Your goal>
Word-for-word transcription is needed for all of the entries.

Provided data>
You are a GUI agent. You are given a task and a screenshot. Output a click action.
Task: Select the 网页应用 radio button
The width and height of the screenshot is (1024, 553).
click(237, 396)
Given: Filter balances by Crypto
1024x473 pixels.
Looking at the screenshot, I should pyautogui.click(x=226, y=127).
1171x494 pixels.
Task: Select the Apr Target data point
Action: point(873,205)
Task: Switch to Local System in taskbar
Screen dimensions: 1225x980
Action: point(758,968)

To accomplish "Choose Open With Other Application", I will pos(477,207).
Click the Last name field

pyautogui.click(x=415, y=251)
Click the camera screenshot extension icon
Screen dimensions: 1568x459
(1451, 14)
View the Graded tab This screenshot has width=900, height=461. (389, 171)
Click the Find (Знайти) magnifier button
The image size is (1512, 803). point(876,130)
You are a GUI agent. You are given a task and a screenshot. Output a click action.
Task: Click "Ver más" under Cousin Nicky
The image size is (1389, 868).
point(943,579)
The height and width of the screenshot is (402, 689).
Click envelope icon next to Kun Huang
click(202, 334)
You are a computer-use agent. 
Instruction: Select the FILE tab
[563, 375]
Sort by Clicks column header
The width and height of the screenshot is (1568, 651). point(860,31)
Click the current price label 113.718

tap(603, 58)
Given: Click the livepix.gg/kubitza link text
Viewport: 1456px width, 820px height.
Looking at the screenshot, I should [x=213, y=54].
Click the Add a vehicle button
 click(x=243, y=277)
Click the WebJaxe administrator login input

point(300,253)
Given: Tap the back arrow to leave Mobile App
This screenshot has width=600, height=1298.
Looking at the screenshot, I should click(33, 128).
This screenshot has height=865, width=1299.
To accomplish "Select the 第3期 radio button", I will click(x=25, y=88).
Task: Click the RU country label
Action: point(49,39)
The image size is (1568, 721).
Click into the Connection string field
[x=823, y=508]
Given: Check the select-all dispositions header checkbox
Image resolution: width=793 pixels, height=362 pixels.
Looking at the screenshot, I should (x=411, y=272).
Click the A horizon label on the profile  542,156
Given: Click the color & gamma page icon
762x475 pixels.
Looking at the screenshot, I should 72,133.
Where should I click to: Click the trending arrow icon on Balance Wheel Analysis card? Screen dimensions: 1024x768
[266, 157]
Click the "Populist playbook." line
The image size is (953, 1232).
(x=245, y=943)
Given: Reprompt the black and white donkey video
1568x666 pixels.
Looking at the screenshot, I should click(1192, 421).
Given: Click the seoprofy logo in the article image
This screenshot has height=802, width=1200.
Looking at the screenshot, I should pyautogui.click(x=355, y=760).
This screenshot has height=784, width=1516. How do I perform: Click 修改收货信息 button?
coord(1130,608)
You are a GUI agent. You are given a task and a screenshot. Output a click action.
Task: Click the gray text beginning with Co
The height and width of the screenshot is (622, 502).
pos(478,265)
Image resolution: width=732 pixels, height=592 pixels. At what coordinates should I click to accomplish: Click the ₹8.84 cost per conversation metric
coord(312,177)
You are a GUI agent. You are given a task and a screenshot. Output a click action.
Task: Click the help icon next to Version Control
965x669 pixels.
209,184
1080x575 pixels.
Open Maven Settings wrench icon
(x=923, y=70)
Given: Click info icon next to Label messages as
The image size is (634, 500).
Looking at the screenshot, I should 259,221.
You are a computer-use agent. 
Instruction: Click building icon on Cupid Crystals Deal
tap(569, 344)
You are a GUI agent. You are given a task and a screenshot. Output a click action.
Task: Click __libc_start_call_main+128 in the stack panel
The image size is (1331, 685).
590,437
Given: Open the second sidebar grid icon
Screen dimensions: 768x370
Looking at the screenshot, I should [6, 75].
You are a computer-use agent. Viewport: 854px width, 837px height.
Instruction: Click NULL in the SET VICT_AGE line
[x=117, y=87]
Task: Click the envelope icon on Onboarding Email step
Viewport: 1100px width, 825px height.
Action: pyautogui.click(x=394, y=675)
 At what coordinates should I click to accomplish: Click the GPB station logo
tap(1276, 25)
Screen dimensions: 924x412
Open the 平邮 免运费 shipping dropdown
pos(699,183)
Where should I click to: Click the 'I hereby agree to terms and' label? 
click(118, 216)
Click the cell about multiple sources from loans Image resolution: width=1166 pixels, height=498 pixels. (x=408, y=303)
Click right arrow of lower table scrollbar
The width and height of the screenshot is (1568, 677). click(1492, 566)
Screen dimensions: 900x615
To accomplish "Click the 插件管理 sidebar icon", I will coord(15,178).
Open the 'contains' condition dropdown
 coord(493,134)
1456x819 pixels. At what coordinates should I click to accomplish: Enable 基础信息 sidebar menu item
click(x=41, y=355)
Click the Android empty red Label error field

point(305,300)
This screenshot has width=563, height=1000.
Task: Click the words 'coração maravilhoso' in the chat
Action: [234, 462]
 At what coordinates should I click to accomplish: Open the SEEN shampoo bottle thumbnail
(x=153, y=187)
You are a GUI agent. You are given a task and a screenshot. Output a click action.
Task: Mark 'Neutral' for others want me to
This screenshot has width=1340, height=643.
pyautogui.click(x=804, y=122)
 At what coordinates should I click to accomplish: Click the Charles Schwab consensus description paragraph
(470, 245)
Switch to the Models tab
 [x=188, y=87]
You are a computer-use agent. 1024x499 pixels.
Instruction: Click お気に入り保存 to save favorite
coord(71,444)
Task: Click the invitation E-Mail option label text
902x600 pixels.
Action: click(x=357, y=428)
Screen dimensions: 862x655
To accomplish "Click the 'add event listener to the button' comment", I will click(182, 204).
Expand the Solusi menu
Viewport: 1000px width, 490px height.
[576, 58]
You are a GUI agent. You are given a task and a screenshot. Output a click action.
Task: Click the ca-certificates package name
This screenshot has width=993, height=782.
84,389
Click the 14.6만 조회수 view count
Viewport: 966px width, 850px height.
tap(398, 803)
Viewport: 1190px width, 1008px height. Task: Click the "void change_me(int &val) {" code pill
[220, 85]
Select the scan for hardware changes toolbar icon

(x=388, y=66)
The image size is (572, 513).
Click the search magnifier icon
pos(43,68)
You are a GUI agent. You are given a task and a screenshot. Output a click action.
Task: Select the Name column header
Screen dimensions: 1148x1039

Task answer>
You are a GUI agent. You are given a task and a screenshot. Output a click action.
Task: Select the 网页应用 radio button
The width and height of the screenshot is (1024, 553).
click(237, 396)
Given: Filter balances by Crypto
1024x473 pixels.
Looking at the screenshot, I should pyautogui.click(x=226, y=127).
1171x494 pixels.
Task: Select the Apr Target data point
Action: point(873,205)
Task: Switch to Local System in taskbar
Screen dimensions: 1225x980
Action: point(758,968)

To accomplish "Choose Open With Other Application", I will pos(477,207).
Click the Last name field

pyautogui.click(x=415, y=251)
Click the camera screenshot extension icon
Screen dimensions: 1568x459
(1451, 14)
View the Graded tab This screenshot has width=900, height=461. (389, 171)
Click the Find (Знайти) magnifier button
The image size is (1512, 803). point(876,130)
You are a GUI agent. You are given a task and a screenshot. Output a click action.
Task: Click "Ver más" under Cousin Nicky
The image size is (1389, 868).
point(943,579)
The height and width of the screenshot is (402, 689).
Click envelope icon next to Kun Huang
click(202, 334)
You are a computer-use agent. 
Instruction: Select the FILE tab
[563, 375]
Sort by Clicks column header
The width and height of the screenshot is (1568, 651). point(860,31)
Click the current price label 113.718

tap(603, 58)
Given: Click the livepix.gg/kubitza link text
Viewport: 1456px width, 820px height.
Looking at the screenshot, I should [x=213, y=54].
Click the Add a vehicle button
 click(x=243, y=277)
Click the WebJaxe administrator login input

point(300,253)
Given: Tap the back arrow to leave Mobile App
This screenshot has width=600, height=1298.
Looking at the screenshot, I should click(33, 128).
This screenshot has height=865, width=1299.
To accomplish "Select the 第3期 radio button", I will click(x=25, y=88).
Task: Click the RU country label
Action: point(49,39)
The image size is (1568, 721).
Click into the Connection string field
[x=823, y=508]
Given: Check the select-all dispositions header checkbox
Image resolution: width=793 pixels, height=362 pixels.
Looking at the screenshot, I should (x=411, y=272).
Click the A horizon label on the profile  542,156
Given: Click the color & gamma page icon
762x475 pixels.
Looking at the screenshot, I should 72,133.
Where should I click to: Click the trending arrow icon on Balance Wheel Analysis card? Screen dimensions: 1024x768
[266, 157]
Click the "Populist playbook." line
The image size is (953, 1232).
(x=245, y=943)
Given: Reprompt the black and white donkey video
1568x666 pixels.
Looking at the screenshot, I should click(1192, 421).
Given: Click the seoprofy logo in the article image
This screenshot has height=802, width=1200.
Looking at the screenshot, I should pyautogui.click(x=355, y=760).
This screenshot has height=784, width=1516. How do I perform: Click 修改收货信息 button?
coord(1130,608)
You are a GUI agent. You are given a task and a screenshot. Output a click action.
Task: Click the gray text beginning with Co
The height and width of the screenshot is (622, 502).
pos(478,265)
Image resolution: width=732 pixels, height=592 pixels. At what coordinates should I click to accomplish: Click the ₹8.84 cost per conversation metric
coord(312,177)
You are a GUI agent. You are given a task and a screenshot. Output a click action.
Task: Click the help icon next to Version Control
965x669 pixels.
209,184
1080x575 pixels.
Open Maven Settings wrench icon
(x=923, y=70)
Given: Click info icon next to Label messages as
The image size is (634, 500).
Looking at the screenshot, I should 259,221.
You are a computer-use agent. 
Instruction: Click building icon on Cupid Crystals Deal
tap(569, 344)
You are a GUI agent. You are given a task and a screenshot. Output a click action.
Task: Click __libc_start_call_main+128 in the stack panel
The image size is (1331, 685).
590,437
Given: Open the second sidebar grid icon
Screen dimensions: 768x370
Looking at the screenshot, I should [6, 75].
You are a computer-use agent. Viewport: 854px width, 837px height.
Instruction: Click NULL in the SET VICT_AGE line
[x=117, y=87]
Task: Click the envelope icon on Onboarding Email step
Viewport: 1100px width, 825px height.
Action: pyautogui.click(x=394, y=675)
 At what coordinates should I click to accomplish: Click the GPB station logo
tap(1276, 25)
Screen dimensions: 924x412
Open the 平邮 免运费 shipping dropdown
pos(699,183)
Where should I click to: Click the 'I hereby agree to terms and' label? 
click(118, 216)
Click the cell about multiple sources from loans Image resolution: width=1166 pixels, height=498 pixels. (x=408, y=303)
Click right arrow of lower table scrollbar
The width and height of the screenshot is (1568, 677). click(1492, 566)
Screen dimensions: 900x615
To accomplish "Click the 插件管理 sidebar icon", I will coord(15,178).
Open the 'contains' condition dropdown
 coord(493,134)
1456x819 pixels. At what coordinates should I click to accomplish: Enable 基础信息 sidebar menu item
click(x=41, y=355)
Click the Android empty red Label error field

point(305,300)
This screenshot has width=563, height=1000.
Task: Click the words 'coração maravilhoso' in the chat
Action: [234, 462]
 At what coordinates should I click to accomplish: Open the SEEN shampoo bottle thumbnail
(x=153, y=187)
You are a GUI agent. You are given a task and a screenshot. Output a click action.
Task: Mark 'Neutral' for others want me to
This screenshot has width=1340, height=643.
pyautogui.click(x=804, y=122)
 At what coordinates should I click to accomplish: Click the Charles Schwab consensus description paragraph
(470, 245)
Switch to the Models tab
 [x=188, y=87]
You are a computer-use agent. 1024x499 pixels.
Instruction: Click お気に入り保存 to save favorite
coord(71,444)
Task: Click the invitation E-Mail option label text
902x600 pixels.
Action: click(x=357, y=428)
Screen dimensions: 862x655
To accomplish "Click the 'add event listener to the button' comment", I will click(182, 204).
Expand the Solusi menu
Viewport: 1000px width, 490px height.
[576, 58]
You are a GUI agent. You are given a task and a screenshot. Output a click action.
Task: Click the ca-certificates package name
This screenshot has width=993, height=782.
84,389
Click the 14.6만 조회수 view count
Viewport: 966px width, 850px height.
tap(398, 803)
Viewport: 1190px width, 1008px height. Task: Click the "void change_me(int &val) {" code pill
[220, 85]
Select the scan for hardware changes toolbar icon

(x=388, y=66)
The image size is (572, 513).
Click the search magnifier icon
pos(43,68)
You are a GUI agent. You are given a task and a screenshot. Output a click action.
Task: Select the Name column header
Screen dimensions: 1148x1039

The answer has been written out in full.